Answer

**step1** Understanding the problem

The problem asks us to find the height of a pine tree. We are given the height of a mailbox and the length of its shadow, and also the length of the pine tree's shadow. The relationship between the height of an object and the length of its shadow is constant at a given time.

**step2** Identifying known measurements

We know the following measurements:
* Mailbox height: 3 feet
* Mailbox shadow: 2.4 feet
* Pine tree shadow: 18 feet

**step3** Finding the relationship between height and shadow for the mailbox

We need to find out how many feet of height correspond to one foot of shadow. We can do this by dividing the mailbox's height by its shadow length:
$$ \text{Height per foot of shadow} = \frac{\text{Mailbox height}}{\text{Mailbox shadow}} $$
$$ \text{Height per foot of shadow} = \frac{3 \text{ feet}}{2.4 \text{ feet}} $$
To divide 3 by 2.4, we can think of it as dividing 30 by 24 (multiplying both numbers by 10 to remove the decimal):
$$ 30 \div 24 $$
When we divide 30 by 24:
$$ 30 \div 24 = 1 \text{ with a remainder of } 6 $$
So, it is $$ 1 \frac{6}{24} $$.
The fraction $$ \frac{6}{24} $$ can be simplified by dividing both the numerator and the denominator by 6:
$$ \frac{6 \div 6}{24 \div 6} = \frac{1}{4} $$
So the relationship is $$ 1 \frac{1}{4} $$ feet of height for every foot of shadow.
As a decimal, $$ \frac{1}{4} $$ is 0.25, so $$ 1 \frac{1}{4} $$ is 1.25.
This means the height of an object is 1.25 times the length of its shadow.
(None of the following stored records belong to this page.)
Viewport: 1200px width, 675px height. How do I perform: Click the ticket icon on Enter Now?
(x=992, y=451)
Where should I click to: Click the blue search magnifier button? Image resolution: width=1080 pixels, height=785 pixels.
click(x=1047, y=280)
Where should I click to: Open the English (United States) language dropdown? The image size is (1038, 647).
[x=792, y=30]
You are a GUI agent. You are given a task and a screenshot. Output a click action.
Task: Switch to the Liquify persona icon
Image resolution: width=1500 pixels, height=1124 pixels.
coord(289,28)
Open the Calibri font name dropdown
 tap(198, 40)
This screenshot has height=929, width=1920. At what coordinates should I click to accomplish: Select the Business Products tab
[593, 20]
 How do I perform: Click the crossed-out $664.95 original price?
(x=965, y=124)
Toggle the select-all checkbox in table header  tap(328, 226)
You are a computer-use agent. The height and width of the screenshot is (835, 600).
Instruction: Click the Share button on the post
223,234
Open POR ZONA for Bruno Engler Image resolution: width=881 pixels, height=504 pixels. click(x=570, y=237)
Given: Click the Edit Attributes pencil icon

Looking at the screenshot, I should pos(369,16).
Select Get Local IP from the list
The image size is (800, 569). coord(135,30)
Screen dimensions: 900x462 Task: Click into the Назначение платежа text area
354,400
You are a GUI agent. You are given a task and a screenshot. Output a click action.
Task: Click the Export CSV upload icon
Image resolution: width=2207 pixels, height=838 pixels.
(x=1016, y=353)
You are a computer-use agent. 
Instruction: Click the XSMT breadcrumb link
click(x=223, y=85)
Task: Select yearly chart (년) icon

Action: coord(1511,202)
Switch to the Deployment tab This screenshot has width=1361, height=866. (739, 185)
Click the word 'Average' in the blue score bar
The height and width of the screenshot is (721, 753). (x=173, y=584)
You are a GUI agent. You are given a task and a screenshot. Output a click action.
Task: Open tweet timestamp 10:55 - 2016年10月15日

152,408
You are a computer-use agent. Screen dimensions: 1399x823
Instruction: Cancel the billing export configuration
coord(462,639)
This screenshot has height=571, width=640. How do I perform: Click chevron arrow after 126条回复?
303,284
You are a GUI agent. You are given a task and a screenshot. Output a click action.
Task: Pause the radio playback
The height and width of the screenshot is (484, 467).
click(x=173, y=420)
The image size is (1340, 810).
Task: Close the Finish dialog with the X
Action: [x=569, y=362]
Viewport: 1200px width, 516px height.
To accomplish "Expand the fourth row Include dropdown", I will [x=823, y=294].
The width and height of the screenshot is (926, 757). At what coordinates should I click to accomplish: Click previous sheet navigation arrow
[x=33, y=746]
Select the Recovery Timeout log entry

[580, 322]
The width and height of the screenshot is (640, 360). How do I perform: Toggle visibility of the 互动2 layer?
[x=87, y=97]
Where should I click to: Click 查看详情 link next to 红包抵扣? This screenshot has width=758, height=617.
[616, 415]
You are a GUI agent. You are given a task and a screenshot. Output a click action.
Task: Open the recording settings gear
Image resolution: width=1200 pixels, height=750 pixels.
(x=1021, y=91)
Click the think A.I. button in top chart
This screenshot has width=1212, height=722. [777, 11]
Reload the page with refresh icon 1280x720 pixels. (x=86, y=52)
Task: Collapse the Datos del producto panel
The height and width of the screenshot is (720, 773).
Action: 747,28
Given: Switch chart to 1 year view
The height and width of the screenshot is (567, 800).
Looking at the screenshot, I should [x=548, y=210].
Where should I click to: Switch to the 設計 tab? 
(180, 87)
**step4** Calculating the height of the pine tree

Now we use the relationship found in the previous step to calculate the height of the pine tree. We multiply the pine tree's shadow length by the height-to-shadow ratio:
$$ \text{Pine tree height} = \text{Pine tree shadow} \times \text{Height per foot of shadow} $$
$$ \text{Pine tree height} = 18 \text{ feet} \times 1.25 $$
To calculate $$ 18 \times 1.25 $$:
First, multiply 18 by 1: $$ 18 \times 1 = 18 $$
Next, multiply 18 by 0.25 (which is the same as dividing 18 by 4):
$$ 18 \times 0.25 = \frac{18}{4} = 4.5 $$
Finally, add the two results:
$$ 18 + 4.5 = 22.5 $$
So, the pine tree is 22.5 feet tall.